# Cook time for beef jerky



## mc smokerson (Dec 22, 2016)

I wanted to test out my master built electric before I made Xmas dinner so I fired up this morning to do a run of jerky. I have four full racks. I think some where in the 700 sq in range. I'm thinking 200 for 2 1/2 hours should do it but I'd like some feed back on my plan. Meat is cut into 1/2 in thick slices of various lengths and shapes.


----------



## crankybuzzard (Dec 22, 2016)

200 is too hot in my opinion.

You want to dry it out, not cook it.  I start at 130 and let the surface dry a bit and then I'll slowly bump up the temp to 160 and let it run until the jerky is done.

No real way to time the process.  ALL meats will dry/cook differently.
■ ■ ■
• _REQUIRED WORK_
Can you transcribe the beef jerky thread word for word, everything from "# Cook time" down to "lengths and shapes."?

• _DATA EXCERPT_
■ ■ ■
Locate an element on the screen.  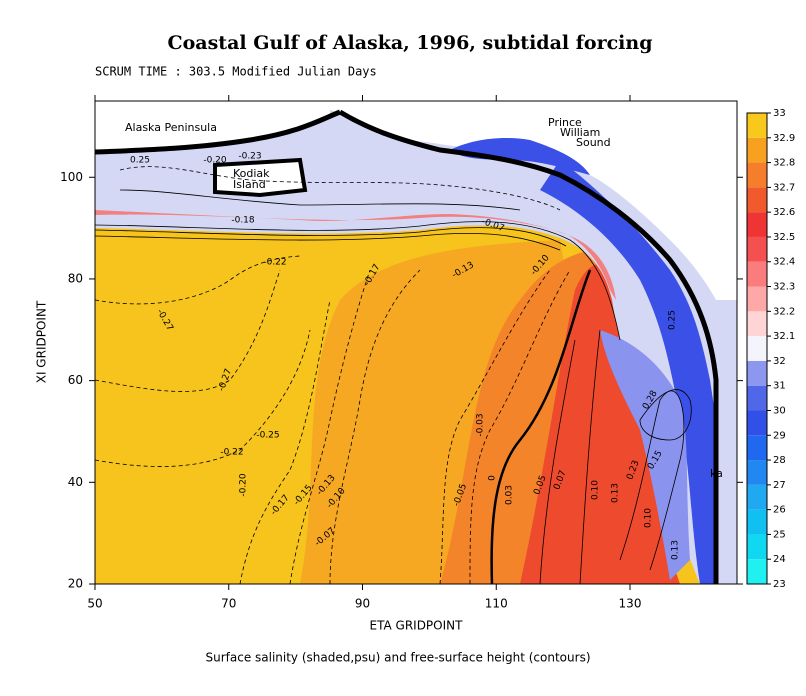
place-label: Alaska Peninsula is located at coordinates (171, 128).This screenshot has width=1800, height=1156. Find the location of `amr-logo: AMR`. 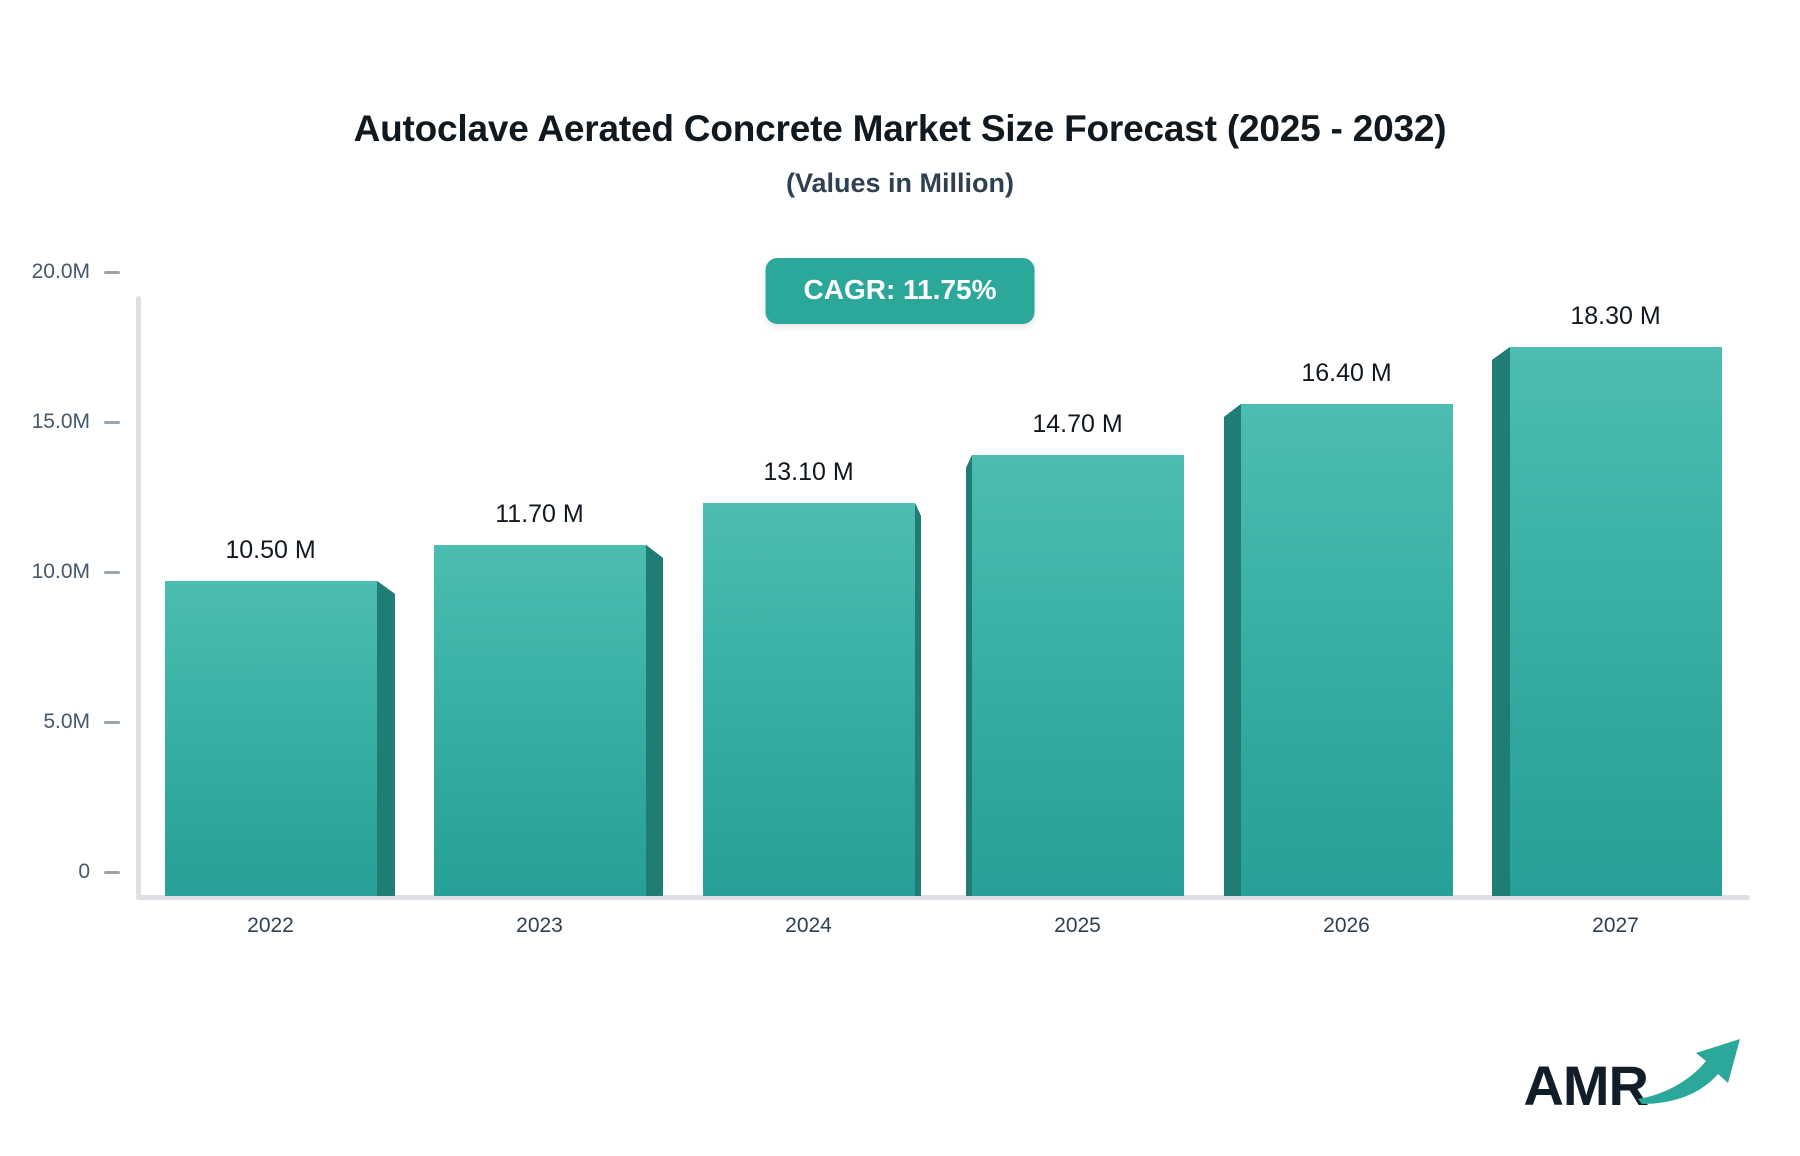

amr-logo: AMR is located at coordinates (1634, 1074).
■ ■ ■
• _TASK RESULT_
# Cook time for beef jerky



## mc smokerson (Dec 22, 2016)

I wanted to test out my master built electric before I made Xmas dinner so I fired up this morning to do a run of jerky. I have four full racks. I think some where in the 700 sq in range. I'm thinking 200 for 2 1/2 hours should do it but I'd like some feed back on my plan. Meat is cut into 1/2 in thick slices of various lengths and shapes.